Start of MATERIAL FOR THIS EXERCISE

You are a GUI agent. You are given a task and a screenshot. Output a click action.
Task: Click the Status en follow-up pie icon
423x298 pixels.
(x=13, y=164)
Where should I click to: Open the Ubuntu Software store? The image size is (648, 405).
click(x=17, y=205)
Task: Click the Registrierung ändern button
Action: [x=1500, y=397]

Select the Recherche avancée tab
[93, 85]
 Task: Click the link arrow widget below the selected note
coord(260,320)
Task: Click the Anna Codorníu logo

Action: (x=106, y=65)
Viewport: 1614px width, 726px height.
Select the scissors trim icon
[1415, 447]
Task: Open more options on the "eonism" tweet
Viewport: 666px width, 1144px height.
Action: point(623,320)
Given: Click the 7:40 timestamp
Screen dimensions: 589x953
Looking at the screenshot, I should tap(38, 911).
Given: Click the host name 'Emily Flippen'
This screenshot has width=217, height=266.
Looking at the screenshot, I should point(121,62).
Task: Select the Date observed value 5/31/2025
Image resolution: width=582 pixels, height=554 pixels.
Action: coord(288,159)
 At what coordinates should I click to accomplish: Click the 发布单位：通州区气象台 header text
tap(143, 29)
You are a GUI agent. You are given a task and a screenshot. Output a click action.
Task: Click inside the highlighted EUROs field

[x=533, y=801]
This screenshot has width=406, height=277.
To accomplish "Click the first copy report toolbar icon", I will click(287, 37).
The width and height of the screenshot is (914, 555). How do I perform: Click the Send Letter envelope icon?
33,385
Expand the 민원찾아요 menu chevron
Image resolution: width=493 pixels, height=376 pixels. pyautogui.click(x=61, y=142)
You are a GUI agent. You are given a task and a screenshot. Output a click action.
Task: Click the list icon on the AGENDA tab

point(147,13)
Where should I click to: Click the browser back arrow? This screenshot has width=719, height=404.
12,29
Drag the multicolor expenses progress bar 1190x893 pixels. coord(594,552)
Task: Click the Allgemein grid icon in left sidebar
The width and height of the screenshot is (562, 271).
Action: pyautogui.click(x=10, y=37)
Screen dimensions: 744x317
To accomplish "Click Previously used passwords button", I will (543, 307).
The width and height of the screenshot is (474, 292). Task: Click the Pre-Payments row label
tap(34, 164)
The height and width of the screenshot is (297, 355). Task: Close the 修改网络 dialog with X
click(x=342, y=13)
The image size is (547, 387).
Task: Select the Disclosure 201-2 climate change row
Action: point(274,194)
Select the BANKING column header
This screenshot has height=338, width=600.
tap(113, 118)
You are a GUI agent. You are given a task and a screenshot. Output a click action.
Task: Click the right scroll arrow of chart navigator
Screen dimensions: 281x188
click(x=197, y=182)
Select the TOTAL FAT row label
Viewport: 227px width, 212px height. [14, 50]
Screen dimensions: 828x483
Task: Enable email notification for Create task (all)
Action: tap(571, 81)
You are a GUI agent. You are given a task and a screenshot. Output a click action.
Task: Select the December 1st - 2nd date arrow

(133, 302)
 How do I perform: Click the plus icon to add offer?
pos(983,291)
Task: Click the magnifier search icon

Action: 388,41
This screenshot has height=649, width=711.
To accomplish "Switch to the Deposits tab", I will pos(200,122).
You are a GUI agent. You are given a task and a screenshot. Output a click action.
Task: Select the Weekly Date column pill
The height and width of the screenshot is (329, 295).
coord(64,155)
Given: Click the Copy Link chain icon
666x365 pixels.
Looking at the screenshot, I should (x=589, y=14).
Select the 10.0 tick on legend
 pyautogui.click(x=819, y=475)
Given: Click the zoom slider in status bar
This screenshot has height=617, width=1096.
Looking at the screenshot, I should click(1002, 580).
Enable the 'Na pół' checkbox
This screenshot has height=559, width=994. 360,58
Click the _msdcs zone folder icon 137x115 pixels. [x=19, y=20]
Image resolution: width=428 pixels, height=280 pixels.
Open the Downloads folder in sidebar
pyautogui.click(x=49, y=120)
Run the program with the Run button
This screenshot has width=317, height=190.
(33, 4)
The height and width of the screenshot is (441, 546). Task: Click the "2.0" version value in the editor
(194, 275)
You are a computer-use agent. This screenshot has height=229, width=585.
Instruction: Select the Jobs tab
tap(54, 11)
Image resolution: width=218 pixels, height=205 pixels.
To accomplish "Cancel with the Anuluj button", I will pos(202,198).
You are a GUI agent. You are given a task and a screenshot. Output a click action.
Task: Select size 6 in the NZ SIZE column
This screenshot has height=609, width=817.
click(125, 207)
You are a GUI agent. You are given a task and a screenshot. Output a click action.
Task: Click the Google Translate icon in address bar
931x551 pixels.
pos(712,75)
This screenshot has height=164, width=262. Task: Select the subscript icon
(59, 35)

End of MATERIAL FOR THIS EXERCISE

■ **TASK DETAILS**: Copy range, inclusive: the line holding "You are a computer-use" to the line holding "Task: Select size 6 in the NZ SIZE column". Reproduce exactly those lines of the records above and no others.

■ **RESULT OF THIS TASK**:
You are a computer-use agent. This screenshot has height=229, width=585.
Instruction: Select the Jobs tab
tap(54, 11)
Image resolution: width=218 pixels, height=205 pixels.
To accomplish "Cancel with the Anuluj button", I will pos(202,198).
You are a GUI agent. You are given a task and a screenshot. Output a click action.
Task: Select size 6 in the NZ SIZE column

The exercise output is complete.